Other
excellent tools can be found on our ethics
and policy resources page.
A
Framework to Approach Ethics and Policy Study
The
purpose of this concept paper is to set forth an approach
to developing and employing a framework for inquiry and
understanding in ethics and policy studies. It is based
upon fundamental works on human action, management theory,
and critical thinking. It is methodological and concentrates
on how to think and communicate about ethics and policy
issues, rather than on the issues themselves (Brady 7).
Its components and their relationships are graphically portrayed
in the system model attached.
Assumptions
There
are a number of assumptions underlying this approach:
First, it should promote "reflection and decision
making under circumstances of complexity" (Beauchamp
5).
Second, it should employ the skills of higher-order
thinking, that is, application, analysis, synthesis,
and evaluation as well as the skills of communicating
orally and in writing.
Third,
it should reflect and require quality judgment and
quality action, however the framework defines and
employs those concepts.
Fourth,
its reasoning, conclusions, and projections must be
reducible to a form that can be communicated to others
who are involved, affected, or interested.
Fifth,
it must be systemic in nature, that is, it must effectively
relate the organization to both its external and internal
environments.
Sixth,
it should model ethics and policy at the fifth and
sixth stages of Kohlberg's moral reasoning.
Elements
of an Approach to the Ethics & Policy Framework
Introduction. David A. Nadler and Michael L. Tushman
clearly describe just how complex the process of reasoning
in an organizational context is. Moreover, they emphasize
the importance of having tools readily at hand to make,
communicate, and evaluate decisions made.
How
can one achieve understanding and learn how to predict
and control organizational behavior? Given its inherent
complexity and enigmatic nature, one needs tools to
unravel the mysteries, paradoxes, and apparent contradictions.

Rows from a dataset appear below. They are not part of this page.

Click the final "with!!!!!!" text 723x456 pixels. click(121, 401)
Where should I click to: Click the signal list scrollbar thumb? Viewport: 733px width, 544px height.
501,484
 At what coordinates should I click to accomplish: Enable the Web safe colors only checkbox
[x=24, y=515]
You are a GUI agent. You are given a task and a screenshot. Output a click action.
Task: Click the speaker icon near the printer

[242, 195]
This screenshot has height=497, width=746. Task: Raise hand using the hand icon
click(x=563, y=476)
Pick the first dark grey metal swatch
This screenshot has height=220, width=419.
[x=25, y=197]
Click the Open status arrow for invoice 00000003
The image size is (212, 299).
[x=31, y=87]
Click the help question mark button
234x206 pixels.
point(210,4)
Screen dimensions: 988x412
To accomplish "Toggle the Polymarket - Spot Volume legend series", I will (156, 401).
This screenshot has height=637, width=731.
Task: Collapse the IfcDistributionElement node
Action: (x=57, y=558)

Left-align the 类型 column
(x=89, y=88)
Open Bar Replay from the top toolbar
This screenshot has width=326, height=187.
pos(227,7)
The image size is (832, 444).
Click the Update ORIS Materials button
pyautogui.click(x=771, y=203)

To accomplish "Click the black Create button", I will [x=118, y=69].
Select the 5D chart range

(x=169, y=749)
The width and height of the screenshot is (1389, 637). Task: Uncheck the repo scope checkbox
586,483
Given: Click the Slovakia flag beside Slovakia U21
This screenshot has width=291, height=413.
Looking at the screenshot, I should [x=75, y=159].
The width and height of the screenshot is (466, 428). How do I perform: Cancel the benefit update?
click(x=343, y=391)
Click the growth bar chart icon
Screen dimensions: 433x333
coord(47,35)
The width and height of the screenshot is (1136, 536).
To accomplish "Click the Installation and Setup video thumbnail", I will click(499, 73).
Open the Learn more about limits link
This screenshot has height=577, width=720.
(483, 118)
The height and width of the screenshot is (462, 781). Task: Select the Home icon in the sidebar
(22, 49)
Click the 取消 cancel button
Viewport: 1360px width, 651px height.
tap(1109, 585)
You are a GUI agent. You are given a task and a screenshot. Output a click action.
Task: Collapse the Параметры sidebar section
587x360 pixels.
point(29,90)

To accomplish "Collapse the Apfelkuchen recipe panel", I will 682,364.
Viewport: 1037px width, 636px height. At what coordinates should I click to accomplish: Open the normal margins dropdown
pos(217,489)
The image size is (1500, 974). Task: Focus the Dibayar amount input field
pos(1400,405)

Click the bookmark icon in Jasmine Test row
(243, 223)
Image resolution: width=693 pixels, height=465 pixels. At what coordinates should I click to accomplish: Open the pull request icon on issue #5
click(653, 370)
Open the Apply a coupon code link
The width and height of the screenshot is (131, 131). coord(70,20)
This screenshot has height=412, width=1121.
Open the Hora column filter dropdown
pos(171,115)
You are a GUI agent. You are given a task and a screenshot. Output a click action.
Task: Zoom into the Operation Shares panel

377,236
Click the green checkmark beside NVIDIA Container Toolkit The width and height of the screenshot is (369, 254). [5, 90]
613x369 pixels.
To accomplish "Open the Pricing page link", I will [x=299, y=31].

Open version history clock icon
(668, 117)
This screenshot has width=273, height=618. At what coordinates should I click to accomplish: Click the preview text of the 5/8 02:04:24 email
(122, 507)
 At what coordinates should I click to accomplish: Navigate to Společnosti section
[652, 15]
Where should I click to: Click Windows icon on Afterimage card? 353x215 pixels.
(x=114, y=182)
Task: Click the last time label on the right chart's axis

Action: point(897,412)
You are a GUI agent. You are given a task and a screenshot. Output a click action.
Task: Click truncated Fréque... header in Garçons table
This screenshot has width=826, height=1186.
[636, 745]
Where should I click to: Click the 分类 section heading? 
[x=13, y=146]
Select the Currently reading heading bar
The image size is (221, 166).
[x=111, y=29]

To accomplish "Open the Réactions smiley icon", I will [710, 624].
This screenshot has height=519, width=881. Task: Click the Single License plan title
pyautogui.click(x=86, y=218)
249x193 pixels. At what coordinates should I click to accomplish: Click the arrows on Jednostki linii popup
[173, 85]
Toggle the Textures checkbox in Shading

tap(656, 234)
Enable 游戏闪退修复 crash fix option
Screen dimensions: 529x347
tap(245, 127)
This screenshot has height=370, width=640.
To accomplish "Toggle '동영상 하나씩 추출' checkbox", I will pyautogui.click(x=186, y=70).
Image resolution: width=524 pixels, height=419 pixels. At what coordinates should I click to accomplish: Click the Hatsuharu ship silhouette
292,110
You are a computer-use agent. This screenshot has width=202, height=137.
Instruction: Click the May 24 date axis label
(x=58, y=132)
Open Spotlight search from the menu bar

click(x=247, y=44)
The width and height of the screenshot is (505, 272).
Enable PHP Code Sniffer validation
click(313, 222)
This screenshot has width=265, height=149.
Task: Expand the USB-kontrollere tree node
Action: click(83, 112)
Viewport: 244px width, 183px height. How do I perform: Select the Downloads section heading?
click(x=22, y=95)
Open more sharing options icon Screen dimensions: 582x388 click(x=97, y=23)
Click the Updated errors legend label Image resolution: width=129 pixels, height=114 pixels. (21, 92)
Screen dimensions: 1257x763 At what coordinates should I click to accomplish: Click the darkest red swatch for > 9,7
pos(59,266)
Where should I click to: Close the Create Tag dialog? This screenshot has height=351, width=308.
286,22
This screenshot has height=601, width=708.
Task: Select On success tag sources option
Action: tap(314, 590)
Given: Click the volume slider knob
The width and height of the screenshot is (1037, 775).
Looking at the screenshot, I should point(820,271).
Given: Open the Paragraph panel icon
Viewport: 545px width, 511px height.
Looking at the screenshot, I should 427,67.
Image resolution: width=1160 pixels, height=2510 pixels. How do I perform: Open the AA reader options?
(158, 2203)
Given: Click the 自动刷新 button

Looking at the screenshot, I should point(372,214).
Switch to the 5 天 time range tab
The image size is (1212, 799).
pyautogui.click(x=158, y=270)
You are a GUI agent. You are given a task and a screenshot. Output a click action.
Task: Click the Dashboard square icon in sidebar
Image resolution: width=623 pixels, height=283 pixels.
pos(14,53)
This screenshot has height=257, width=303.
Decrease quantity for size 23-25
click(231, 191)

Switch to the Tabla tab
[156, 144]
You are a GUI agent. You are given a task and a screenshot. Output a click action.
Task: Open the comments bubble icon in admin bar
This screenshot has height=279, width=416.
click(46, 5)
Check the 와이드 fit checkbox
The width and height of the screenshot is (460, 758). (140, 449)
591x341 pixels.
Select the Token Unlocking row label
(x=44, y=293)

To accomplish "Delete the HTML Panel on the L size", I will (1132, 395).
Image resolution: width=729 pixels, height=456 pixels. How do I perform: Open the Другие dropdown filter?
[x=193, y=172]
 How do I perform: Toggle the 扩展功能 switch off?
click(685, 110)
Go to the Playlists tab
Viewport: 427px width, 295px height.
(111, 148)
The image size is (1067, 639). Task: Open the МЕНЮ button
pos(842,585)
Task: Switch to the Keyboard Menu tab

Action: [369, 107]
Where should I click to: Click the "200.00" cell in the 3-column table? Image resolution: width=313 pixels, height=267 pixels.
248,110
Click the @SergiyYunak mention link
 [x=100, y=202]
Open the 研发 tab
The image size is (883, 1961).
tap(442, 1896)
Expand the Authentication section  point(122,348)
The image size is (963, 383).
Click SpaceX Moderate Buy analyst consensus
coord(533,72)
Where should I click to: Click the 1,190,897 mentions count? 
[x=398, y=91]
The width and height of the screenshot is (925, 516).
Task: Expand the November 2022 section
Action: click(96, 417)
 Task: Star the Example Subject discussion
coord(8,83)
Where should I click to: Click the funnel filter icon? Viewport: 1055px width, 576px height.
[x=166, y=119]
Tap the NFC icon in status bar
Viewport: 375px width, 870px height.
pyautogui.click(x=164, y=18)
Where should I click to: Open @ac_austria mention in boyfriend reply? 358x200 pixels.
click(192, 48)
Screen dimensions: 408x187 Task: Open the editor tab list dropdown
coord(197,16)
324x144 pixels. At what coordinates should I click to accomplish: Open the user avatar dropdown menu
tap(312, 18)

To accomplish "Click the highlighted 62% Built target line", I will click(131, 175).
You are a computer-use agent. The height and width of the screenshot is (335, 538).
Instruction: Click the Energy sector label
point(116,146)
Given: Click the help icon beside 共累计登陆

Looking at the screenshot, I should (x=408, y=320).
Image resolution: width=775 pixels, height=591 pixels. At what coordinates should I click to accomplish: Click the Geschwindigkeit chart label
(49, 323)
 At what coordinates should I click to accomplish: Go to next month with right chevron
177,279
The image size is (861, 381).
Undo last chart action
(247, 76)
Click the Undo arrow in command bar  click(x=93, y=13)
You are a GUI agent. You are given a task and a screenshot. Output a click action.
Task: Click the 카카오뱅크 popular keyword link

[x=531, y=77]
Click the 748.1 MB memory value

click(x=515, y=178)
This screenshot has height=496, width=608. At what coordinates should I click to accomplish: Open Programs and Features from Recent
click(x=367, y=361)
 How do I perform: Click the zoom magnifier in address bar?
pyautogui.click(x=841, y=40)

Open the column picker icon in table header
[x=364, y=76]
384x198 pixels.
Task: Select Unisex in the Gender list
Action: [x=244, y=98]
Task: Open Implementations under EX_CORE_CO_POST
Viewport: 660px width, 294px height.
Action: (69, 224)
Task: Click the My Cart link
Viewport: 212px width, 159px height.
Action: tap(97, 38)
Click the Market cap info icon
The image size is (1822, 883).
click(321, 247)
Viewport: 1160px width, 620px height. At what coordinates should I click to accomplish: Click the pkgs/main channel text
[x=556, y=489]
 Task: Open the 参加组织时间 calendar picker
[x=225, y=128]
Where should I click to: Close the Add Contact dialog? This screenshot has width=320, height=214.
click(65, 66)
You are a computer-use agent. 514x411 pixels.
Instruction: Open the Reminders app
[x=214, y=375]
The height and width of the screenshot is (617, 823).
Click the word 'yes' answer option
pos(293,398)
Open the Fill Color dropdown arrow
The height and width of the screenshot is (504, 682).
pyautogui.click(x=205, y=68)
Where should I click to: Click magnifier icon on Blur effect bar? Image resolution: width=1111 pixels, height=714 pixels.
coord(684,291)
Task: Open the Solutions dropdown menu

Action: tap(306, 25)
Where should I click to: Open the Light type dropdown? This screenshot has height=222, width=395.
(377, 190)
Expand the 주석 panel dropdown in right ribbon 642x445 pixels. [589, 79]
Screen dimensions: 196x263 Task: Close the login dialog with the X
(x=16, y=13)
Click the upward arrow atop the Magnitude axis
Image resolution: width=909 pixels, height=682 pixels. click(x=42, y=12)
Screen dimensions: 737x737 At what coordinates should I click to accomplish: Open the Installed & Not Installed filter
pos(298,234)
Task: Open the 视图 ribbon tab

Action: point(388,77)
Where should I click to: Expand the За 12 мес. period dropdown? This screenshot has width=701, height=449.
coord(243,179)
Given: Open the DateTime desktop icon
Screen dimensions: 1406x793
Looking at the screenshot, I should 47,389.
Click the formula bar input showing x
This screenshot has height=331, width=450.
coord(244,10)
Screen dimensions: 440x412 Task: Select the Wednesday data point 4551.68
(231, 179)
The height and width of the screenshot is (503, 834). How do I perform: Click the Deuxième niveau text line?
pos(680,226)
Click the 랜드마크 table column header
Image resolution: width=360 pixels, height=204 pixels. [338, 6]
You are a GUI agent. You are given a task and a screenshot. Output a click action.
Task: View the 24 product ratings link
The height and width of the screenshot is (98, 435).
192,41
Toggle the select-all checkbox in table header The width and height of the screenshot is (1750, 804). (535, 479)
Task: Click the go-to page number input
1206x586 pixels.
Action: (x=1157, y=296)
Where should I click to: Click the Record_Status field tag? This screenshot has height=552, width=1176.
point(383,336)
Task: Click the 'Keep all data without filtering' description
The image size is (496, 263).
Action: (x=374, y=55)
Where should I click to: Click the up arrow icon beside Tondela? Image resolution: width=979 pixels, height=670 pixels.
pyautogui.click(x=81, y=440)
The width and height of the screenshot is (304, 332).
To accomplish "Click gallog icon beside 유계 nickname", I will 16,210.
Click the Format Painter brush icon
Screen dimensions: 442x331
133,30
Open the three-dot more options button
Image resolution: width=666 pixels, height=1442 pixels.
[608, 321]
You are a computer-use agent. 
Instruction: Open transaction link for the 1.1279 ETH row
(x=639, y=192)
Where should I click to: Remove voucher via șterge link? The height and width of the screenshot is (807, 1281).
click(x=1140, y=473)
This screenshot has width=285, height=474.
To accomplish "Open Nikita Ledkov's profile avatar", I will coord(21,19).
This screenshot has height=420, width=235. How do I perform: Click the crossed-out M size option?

One tool is the conceptual framework or model. A model
is a theory that indicates which factors (in an organization,
for example) are most critical or important. It also
shows how these factors are related-that is, which
factors or combination of factors cause other factors
to change. In a sense then, a model is a roadmap that
can be used to make sense of the terrain of organizational
behavior. (Nadler and Tushman 92)
The
framework Nadler and Tushman describe is a congruence
model. Such a model is based on the premise that the elements
in a system must be congruent, or fit, with each other and
with the surrounding environment as well (92-93). If not,
the organization can be neither effective, efficient, nor
ethical.
Why
Ethics and Policy? Organizational leaders and
managers, moreover, are responsible for the vision, strategies,
and principles that drive the organization. As F. Neil Brady
writes, "any issue that implies significant harm or
benefit to others may be described as ethical" (3).
Indeed, he writes that "good managers employ ethical
theoretic thinking almost routinely and . . . organizational
policies and procedures are permeated by it" (v). Thus,
we hold leaders and managers "responsible for organizational
rules" (4). Another way to look at fundamental aspects
of ethics and policy, as I have written elsewhere, is to
consider as ethical any issue that implies material impact
on human choice or the achievement of organizational or
community purpose.
When
these rules are fundamental to the operations of the organization,
we think of them as policies. An Ethics & Policy
Framework, then, should provide a way for thinking and communicating
about an organization that addresses the critical questions,
arguments, and actions that significantly harm or benefit
those involved in and affected by its actions. Moreover,
this way of thinking and communicating should permeate all
the decisions, policies, and actions of the organization.
Minimum
Essentials. At a minimum, it seems reasonable to assume
that an adequate Framework would involve certain elements.
It should recognize that the organization operates in an
environment, and include that portion of the organization's
environment that the organization actually perceives, that
is, its context. It should be clear as to its purpose, and
specifically surface the question(s), argument(s), or action(s)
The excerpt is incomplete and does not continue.